Rohrabacher Pushes for El Toro Crash Victims on Vietnam Wall
WASHINGTON – Rep. Dana Rohrabacher on Tuesday introduced legislation to honor servicemen who died en route to or leaving Vietnam war zones by etching their names on the Vietnam Memorial wall in Washington. The names would include specifically the 84 servicemen whose Vietnam-bound aircraft crashed 50 years ago shortly after taking off from what was then El Toro Marine Air Station.
Rep. Mimi Walters, who represents Irvine, California, in a district neighboring Rohrabacher’s, has signed on as an original co-sponsor of the bill.
The air disaster remains the deadliest in Orange County history. On June 25, 1965, the C-135 with 72 Marines and a 12-man crew, destined for Vietnam, took off from El Toro and moments later crashed into Loma Ridge. Bodies were strewn across a mile-wide radius in the foothills of the Santa Ana mountain range. None survived the fiery impact.
The Marines had not yet received their marching orders, but their interrupted fate was to fight in the Southeast Asian war then raging.
“These heroes,” said Rohrabacher, “lost their lives in the Vietnam war, just as did those Americans who perished in the paddies, the jungles, and the highlands of that terribly ravaged country.
“They deserve to be memorialized on our National Mall.”
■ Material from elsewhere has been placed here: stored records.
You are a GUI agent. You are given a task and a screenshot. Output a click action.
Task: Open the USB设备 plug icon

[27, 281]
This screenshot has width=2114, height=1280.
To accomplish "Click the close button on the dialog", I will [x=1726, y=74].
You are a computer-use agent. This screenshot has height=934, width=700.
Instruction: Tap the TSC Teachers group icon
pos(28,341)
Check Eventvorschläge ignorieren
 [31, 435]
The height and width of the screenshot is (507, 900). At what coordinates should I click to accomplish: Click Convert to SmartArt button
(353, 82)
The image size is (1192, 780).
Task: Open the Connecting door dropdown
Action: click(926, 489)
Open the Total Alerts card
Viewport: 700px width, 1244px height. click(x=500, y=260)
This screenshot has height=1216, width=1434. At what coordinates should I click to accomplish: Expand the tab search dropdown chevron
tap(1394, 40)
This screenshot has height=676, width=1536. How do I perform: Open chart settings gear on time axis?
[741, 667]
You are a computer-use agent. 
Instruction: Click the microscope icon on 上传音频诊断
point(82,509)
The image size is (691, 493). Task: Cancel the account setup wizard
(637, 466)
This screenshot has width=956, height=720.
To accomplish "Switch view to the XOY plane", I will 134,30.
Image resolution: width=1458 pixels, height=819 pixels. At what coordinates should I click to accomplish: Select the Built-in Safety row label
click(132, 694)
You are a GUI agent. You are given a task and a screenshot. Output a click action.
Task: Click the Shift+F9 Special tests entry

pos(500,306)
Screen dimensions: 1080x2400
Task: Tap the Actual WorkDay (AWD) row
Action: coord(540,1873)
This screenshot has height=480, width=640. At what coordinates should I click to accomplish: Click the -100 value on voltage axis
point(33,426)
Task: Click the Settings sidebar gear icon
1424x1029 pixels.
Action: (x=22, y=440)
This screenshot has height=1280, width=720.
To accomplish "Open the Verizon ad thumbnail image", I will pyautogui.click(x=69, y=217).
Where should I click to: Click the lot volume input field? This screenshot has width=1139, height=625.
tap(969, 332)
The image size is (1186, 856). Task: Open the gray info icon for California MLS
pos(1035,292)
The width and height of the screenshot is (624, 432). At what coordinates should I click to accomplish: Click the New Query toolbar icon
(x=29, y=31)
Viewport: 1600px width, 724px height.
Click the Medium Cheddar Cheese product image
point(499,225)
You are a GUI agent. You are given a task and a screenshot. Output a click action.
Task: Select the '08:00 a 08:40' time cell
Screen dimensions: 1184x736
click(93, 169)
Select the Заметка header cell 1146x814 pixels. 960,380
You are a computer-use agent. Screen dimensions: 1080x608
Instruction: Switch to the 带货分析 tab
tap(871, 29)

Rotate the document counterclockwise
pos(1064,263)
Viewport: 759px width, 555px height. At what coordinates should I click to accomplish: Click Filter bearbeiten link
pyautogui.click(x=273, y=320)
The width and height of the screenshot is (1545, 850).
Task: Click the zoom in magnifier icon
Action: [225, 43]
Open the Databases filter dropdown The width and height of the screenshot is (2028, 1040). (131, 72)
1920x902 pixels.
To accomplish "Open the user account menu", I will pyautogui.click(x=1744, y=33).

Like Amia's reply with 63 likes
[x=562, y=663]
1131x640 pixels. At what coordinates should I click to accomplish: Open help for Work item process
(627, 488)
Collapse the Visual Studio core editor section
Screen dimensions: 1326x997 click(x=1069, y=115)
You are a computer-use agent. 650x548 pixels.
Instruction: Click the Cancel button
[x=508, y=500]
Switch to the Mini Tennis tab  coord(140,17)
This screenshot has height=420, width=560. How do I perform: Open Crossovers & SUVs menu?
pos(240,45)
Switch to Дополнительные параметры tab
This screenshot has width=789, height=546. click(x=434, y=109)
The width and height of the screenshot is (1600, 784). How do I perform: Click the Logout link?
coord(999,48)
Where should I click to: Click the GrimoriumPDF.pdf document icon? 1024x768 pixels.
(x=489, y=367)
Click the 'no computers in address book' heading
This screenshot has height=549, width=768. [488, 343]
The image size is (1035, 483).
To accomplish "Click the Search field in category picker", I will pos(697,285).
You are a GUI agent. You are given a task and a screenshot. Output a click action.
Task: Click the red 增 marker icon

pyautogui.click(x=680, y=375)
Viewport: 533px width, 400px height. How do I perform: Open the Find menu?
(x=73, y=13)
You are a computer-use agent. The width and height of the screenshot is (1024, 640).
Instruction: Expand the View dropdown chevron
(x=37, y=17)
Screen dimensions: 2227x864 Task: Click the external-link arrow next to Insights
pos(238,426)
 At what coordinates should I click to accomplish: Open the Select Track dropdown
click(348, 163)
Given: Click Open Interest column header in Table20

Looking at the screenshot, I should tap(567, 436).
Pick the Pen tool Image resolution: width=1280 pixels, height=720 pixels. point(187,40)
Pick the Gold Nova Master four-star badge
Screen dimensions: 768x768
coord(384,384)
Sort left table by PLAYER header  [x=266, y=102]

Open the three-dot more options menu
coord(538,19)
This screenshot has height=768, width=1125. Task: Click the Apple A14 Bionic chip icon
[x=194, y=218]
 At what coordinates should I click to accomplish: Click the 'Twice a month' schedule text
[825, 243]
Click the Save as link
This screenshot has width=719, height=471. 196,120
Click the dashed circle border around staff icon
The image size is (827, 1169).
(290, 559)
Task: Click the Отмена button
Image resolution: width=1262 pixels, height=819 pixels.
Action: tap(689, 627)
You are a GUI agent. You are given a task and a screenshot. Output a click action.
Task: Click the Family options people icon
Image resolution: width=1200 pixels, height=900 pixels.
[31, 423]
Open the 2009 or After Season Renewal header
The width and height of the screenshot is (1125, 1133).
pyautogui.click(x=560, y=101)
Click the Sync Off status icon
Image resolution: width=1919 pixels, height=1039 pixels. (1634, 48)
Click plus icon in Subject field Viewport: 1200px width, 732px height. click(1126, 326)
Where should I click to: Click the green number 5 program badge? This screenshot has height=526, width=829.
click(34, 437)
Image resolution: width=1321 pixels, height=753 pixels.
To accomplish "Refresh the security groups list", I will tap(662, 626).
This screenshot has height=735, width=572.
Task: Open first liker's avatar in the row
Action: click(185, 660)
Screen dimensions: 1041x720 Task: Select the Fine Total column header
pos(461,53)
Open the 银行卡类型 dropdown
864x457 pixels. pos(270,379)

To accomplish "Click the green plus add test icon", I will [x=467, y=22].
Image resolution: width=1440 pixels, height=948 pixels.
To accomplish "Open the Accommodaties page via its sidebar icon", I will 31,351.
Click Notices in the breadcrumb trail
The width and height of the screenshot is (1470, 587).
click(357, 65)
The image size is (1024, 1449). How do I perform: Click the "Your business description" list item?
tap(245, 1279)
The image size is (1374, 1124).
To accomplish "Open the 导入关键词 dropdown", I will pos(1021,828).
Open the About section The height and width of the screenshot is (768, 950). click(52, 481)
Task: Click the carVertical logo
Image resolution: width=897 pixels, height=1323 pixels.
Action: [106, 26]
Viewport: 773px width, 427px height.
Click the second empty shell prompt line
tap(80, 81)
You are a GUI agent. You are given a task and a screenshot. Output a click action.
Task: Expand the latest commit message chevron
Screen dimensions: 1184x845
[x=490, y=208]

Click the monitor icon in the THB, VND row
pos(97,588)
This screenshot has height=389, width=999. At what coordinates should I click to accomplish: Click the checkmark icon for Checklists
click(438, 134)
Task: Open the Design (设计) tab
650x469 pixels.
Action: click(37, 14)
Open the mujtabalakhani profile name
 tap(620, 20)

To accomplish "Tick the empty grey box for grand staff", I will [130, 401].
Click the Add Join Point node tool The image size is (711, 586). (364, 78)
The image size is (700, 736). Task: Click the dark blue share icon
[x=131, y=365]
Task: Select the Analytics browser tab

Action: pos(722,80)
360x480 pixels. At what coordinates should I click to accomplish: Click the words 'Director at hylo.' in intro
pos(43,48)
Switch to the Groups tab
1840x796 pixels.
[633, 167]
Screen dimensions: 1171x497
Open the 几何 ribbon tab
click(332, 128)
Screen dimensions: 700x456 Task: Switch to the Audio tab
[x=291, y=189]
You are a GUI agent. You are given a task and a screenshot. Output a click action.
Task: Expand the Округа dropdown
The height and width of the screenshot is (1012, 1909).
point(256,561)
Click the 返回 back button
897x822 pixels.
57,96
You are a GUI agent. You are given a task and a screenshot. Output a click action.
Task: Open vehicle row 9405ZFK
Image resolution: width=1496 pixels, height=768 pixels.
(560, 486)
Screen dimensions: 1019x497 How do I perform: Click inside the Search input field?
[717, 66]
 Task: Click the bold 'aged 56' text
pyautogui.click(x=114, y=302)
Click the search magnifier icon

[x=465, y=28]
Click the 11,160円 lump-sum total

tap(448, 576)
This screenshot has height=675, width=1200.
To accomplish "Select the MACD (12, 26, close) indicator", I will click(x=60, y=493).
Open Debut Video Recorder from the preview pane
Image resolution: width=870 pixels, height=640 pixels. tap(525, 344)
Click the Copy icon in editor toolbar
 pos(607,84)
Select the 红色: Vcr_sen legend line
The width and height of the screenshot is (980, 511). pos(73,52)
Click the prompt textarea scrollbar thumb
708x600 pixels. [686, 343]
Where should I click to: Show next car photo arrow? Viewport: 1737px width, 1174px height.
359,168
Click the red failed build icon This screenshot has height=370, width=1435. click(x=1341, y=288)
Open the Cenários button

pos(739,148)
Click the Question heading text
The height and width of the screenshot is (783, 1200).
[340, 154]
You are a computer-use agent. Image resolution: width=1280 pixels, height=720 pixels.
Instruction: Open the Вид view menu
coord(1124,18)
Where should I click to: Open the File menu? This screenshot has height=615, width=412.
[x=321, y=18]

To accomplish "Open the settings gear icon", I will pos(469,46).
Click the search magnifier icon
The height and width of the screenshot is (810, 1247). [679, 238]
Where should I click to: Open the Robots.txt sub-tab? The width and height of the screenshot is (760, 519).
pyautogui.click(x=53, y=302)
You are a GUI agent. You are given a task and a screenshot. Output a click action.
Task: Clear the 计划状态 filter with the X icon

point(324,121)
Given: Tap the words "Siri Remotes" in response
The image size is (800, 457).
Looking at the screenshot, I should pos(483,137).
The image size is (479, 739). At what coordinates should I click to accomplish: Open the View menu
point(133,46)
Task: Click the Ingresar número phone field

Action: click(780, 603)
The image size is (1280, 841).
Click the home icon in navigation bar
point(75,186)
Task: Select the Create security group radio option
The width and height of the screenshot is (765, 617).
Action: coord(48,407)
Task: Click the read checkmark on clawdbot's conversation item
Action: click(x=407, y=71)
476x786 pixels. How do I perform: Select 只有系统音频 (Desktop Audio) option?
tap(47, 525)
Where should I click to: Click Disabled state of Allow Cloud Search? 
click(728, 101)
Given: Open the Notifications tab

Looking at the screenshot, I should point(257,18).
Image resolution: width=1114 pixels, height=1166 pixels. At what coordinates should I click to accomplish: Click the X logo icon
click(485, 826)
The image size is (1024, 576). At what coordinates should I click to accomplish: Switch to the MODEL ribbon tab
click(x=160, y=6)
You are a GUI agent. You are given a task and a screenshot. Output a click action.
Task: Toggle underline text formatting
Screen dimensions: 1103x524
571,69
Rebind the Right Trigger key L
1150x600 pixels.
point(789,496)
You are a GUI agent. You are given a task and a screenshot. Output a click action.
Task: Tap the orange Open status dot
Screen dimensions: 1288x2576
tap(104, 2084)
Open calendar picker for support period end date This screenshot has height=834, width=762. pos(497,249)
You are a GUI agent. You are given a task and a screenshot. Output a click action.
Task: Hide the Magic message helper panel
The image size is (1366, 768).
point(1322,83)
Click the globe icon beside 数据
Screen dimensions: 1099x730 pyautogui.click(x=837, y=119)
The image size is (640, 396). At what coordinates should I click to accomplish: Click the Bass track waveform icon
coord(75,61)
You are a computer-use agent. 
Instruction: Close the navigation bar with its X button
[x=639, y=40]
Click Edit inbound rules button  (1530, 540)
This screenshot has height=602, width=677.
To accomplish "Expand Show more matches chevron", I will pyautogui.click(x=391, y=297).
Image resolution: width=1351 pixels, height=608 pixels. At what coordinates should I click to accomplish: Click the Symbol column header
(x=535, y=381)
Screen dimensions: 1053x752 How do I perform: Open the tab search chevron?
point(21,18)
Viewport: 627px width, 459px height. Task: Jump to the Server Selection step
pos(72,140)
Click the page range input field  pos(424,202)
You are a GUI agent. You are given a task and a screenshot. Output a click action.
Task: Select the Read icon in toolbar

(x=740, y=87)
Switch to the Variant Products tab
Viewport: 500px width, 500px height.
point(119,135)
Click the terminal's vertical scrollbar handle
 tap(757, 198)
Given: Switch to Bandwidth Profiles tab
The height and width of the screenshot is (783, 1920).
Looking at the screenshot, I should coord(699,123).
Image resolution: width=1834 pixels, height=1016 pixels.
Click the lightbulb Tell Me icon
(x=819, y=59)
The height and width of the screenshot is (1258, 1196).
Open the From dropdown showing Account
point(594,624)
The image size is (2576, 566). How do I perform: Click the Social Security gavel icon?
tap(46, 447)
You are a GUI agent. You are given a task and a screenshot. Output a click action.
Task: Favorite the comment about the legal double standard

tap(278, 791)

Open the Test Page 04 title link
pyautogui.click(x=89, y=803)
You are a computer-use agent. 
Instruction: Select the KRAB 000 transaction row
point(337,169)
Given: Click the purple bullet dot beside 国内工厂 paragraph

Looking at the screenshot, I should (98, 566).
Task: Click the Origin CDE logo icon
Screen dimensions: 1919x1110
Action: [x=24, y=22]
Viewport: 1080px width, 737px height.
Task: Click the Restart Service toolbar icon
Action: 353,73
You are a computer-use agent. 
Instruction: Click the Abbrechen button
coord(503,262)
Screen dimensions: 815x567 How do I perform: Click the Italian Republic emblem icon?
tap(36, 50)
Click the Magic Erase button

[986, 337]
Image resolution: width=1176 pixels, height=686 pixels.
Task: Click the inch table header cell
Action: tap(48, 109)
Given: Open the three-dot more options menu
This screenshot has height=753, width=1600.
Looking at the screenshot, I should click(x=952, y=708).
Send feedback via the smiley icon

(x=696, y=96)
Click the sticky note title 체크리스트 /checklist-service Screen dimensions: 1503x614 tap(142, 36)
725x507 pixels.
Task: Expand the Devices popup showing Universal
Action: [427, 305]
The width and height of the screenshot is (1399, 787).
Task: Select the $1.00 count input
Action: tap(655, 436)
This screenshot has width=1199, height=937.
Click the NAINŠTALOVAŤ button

Current guidelines permit only the names of those who were killed in designated combat areas, as covered in legislation signed by President Lyndon B. Johnson, who was commander-in-chief at the time. The bill, HR 3439, broadens the rules to include those who were killed traveling to or from Vietnam with combat in their immediate future or behind them.
The Vietnam Memorial wall includes space for the additional names. The legislation directs the secretary of defense to add those 84 names and others who experienced similar fates.